Daybreak - Daybreak (Gear Fab Records, 1971/2017)

Operating out of Pearl River, New York, Daybreak came together in 1969. The band played local gigs to enthused audiences, and wound up cutting an album. Originally released on the RPC label in 1971, “Daybreak,” produced only four hundred copies, making it an extremely rare bird. So hooray for Gear Fab Records for hunting this baby down, reissuing it and granting it the wider exposure it deserves!

Rugged and raw, Daybreak captures the band in all its bare bones glory. A truly live feel directs the performances, rendering the album to be a picture perfect example of a basement recording. Such a comment is meant in a good way, of course, as the greatest rock music has always thrived on spontanity and intimacy. Crackling with jagged instrumentation, designed of bruising riffs, wheezing keyboards and primal drumming, Daybreak flourishes with edgy excitement. The vocals fall somewhere between savage and spooky, while bursts of distorted fuzz add an extra heavy duty factor to the proceedings. 
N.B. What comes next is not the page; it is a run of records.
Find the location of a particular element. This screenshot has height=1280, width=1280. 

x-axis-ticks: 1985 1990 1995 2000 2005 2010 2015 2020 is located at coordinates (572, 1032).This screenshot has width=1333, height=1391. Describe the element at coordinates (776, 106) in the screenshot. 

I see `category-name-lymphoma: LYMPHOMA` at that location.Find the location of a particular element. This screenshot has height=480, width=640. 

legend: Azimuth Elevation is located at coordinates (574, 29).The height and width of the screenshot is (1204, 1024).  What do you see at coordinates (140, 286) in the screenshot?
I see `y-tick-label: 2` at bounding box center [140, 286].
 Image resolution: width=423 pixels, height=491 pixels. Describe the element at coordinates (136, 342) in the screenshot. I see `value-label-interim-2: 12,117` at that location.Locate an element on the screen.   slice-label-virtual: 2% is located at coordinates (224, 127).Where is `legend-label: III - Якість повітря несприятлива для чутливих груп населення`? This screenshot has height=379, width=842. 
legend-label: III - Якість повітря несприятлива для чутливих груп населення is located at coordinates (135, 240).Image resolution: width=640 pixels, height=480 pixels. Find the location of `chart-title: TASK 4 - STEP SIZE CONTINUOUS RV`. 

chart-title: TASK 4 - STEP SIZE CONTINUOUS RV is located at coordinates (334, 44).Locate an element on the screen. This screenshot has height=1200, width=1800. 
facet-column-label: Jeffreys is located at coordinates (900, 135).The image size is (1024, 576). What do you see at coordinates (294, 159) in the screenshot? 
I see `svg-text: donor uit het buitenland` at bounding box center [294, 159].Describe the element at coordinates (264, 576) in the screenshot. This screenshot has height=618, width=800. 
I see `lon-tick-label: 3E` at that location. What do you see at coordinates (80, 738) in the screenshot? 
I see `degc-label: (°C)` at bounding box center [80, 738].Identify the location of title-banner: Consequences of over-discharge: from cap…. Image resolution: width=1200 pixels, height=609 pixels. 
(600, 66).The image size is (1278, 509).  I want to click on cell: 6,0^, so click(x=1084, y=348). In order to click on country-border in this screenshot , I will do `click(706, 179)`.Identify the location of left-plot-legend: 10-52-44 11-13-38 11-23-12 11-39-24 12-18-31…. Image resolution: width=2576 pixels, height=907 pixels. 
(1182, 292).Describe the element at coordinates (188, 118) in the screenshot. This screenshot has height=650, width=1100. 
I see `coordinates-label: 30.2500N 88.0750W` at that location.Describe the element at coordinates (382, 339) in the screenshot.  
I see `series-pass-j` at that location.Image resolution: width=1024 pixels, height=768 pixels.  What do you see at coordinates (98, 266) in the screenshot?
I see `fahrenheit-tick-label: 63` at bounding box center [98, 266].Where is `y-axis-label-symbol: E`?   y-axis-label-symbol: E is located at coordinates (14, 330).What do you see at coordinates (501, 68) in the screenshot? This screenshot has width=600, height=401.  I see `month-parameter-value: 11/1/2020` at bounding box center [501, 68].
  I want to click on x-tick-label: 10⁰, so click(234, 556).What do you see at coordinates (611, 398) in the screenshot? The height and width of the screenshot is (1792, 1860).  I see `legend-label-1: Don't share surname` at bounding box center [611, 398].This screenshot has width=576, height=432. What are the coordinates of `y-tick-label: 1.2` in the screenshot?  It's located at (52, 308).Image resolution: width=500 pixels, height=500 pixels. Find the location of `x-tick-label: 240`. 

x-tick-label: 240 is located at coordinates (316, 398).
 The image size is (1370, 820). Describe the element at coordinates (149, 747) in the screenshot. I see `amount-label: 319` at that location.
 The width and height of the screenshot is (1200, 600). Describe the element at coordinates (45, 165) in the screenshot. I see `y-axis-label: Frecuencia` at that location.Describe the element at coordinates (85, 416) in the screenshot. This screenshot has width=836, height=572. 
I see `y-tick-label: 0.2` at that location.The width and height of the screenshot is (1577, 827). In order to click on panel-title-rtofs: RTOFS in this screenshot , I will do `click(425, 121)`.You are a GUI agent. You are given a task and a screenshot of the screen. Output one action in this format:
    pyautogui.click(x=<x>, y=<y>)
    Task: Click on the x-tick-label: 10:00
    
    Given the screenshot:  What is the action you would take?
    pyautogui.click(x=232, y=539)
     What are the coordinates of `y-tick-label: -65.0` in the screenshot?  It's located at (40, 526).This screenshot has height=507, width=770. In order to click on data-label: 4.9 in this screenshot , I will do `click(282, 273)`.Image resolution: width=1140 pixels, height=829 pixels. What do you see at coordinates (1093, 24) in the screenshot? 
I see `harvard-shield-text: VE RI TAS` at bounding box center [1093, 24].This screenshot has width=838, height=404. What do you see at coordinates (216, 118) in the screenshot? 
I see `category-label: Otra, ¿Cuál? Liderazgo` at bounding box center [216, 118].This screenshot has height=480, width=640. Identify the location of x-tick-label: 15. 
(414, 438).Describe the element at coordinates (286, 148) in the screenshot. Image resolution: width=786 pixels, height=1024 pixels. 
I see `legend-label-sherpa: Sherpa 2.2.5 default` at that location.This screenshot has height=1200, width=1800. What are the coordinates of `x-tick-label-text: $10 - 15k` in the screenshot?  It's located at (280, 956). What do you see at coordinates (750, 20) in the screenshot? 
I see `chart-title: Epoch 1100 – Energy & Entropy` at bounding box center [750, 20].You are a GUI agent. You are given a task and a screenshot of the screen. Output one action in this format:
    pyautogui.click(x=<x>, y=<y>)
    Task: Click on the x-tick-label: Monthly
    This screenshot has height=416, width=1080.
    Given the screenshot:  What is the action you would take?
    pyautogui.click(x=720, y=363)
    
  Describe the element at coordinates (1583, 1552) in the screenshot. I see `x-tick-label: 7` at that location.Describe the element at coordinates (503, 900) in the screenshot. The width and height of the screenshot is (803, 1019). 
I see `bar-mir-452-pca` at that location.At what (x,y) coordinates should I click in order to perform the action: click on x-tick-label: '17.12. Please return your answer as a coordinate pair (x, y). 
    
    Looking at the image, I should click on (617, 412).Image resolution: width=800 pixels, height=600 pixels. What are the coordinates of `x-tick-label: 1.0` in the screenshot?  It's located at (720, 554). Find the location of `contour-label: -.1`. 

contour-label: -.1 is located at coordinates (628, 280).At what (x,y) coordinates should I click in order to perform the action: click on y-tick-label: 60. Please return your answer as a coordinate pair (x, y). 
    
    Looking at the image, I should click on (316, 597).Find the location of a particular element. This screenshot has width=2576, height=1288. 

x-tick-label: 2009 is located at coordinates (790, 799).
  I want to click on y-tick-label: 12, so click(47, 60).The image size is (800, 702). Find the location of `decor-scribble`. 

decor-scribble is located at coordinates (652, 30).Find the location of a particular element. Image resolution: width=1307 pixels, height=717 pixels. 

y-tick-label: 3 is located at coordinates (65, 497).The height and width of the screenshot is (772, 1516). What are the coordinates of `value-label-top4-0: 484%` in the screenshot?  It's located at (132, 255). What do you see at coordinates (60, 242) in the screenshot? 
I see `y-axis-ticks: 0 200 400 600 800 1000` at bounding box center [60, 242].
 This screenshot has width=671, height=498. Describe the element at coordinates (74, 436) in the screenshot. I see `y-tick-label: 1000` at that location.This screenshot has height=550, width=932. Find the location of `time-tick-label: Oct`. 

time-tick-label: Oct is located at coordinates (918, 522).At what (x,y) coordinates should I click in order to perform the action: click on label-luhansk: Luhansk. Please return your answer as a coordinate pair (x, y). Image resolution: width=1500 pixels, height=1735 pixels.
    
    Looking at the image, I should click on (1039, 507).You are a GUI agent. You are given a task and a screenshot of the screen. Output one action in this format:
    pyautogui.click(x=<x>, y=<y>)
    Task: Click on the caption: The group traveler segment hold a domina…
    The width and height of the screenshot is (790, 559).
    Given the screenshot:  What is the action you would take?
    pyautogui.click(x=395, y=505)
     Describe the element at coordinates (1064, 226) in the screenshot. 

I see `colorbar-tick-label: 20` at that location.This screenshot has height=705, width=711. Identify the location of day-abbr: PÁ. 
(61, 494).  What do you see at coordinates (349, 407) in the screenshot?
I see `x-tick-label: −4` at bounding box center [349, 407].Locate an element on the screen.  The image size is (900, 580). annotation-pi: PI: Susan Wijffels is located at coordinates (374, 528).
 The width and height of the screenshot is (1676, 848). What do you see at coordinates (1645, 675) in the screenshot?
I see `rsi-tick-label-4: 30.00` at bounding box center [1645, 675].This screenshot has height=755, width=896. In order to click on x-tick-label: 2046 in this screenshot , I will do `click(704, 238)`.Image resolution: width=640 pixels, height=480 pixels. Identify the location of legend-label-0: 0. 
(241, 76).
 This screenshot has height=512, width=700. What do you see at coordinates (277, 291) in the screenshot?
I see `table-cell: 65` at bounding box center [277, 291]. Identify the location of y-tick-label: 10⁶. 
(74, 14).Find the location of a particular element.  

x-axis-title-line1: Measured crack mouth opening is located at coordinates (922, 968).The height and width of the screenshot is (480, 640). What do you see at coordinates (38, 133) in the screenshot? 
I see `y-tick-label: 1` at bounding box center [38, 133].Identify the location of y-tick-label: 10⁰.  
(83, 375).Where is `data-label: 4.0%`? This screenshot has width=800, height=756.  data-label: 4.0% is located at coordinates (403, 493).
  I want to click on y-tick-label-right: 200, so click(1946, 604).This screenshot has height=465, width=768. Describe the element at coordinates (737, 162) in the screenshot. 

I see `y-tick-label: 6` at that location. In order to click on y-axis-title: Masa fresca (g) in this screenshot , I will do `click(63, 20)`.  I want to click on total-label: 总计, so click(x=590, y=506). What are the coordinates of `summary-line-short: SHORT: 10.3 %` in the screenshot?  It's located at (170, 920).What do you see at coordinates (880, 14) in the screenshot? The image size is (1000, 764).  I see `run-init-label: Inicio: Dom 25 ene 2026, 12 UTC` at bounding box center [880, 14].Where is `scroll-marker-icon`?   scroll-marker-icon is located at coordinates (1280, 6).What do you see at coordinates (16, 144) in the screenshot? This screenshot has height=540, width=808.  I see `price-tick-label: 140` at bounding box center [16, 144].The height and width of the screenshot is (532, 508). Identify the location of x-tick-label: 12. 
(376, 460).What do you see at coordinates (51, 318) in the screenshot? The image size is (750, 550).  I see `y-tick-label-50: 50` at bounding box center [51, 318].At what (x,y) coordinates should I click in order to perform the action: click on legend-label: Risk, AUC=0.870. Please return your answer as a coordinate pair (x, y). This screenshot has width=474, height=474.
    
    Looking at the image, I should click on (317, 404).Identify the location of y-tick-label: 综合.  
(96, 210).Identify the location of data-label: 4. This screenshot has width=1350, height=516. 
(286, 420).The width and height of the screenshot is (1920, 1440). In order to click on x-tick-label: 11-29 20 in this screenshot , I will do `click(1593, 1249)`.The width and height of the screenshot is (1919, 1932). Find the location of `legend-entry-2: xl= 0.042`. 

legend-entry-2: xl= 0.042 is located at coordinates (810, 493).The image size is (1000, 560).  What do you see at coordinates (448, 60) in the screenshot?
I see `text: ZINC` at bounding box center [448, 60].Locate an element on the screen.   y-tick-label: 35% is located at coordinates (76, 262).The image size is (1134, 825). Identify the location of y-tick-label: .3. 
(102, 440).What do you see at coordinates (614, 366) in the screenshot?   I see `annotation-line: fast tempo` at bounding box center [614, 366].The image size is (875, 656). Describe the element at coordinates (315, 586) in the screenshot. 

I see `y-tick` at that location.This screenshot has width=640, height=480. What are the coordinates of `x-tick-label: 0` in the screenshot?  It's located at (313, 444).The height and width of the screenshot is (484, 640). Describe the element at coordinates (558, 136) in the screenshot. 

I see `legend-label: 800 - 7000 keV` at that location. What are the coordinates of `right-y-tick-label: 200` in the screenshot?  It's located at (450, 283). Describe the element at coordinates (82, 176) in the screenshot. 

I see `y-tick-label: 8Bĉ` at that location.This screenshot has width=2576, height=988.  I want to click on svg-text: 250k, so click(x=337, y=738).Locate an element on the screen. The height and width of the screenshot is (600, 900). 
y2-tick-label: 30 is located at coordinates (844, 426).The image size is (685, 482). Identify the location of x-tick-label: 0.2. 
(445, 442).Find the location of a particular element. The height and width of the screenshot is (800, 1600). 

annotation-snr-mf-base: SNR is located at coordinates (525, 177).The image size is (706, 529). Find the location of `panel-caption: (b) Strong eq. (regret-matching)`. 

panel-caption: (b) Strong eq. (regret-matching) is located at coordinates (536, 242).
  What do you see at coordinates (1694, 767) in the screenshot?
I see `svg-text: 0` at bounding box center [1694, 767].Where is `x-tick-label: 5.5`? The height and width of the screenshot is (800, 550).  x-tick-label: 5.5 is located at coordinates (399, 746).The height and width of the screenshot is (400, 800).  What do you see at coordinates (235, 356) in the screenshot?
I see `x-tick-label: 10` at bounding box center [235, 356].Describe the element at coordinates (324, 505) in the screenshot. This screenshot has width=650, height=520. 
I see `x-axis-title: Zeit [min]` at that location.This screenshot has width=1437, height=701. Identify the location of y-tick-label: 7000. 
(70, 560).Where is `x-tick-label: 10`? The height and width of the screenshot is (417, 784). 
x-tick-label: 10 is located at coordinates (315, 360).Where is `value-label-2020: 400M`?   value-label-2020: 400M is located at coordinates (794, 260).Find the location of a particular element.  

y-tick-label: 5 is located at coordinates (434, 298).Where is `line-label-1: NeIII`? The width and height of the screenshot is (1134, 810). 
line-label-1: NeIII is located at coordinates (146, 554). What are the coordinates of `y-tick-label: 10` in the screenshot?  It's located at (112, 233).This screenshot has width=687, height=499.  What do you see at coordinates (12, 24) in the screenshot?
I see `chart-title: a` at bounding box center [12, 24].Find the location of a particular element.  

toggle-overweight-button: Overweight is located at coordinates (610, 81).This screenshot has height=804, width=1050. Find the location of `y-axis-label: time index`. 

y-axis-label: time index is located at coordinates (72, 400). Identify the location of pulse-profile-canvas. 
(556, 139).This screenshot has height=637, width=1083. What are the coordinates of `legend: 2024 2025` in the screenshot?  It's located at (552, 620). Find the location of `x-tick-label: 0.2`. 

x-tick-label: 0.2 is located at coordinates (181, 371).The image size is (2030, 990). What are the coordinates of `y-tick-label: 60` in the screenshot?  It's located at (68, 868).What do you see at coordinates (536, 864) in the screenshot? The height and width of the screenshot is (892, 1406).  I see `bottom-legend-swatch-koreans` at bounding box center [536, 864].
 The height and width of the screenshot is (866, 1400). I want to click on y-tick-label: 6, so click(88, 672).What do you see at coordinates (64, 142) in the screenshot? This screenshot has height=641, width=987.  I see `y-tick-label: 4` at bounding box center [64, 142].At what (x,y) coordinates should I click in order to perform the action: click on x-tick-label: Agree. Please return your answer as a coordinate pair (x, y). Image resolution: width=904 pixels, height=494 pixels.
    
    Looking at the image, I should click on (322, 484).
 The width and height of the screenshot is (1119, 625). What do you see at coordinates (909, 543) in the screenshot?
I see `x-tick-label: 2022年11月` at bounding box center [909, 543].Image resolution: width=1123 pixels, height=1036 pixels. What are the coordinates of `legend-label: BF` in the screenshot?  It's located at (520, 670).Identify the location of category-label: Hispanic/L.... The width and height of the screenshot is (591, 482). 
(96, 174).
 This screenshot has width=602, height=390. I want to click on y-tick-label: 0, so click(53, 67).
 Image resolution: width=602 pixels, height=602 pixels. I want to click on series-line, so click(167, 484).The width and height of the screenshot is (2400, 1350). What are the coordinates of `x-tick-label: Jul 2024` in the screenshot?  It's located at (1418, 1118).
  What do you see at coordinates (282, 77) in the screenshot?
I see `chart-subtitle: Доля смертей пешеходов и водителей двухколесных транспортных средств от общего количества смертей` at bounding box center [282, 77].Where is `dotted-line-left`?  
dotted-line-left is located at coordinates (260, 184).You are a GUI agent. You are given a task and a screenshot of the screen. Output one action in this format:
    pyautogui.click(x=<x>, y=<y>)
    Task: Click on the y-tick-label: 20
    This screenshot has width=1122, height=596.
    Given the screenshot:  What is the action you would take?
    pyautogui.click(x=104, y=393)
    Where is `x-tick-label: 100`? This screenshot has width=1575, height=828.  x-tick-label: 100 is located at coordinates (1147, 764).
Self-composed tracks like the gutsy “Can’t Get Down” and the haunting “Alone Again” illustrate Daybreak’s own special brand of uniqueness, where covers of “Nights In White Satin” (the Moody Blues) and the suite styled “Monster,” “Suicide” and “America” (Steppenwolf) are further stamped with the band’s free-wheeling personality. Daybreak also pays tribute to Bill Haley and the Comets on a rather straight-forward rendition of “We’re Gonna Rock Around The Clock,” laced with the tooting sound of a saxophone.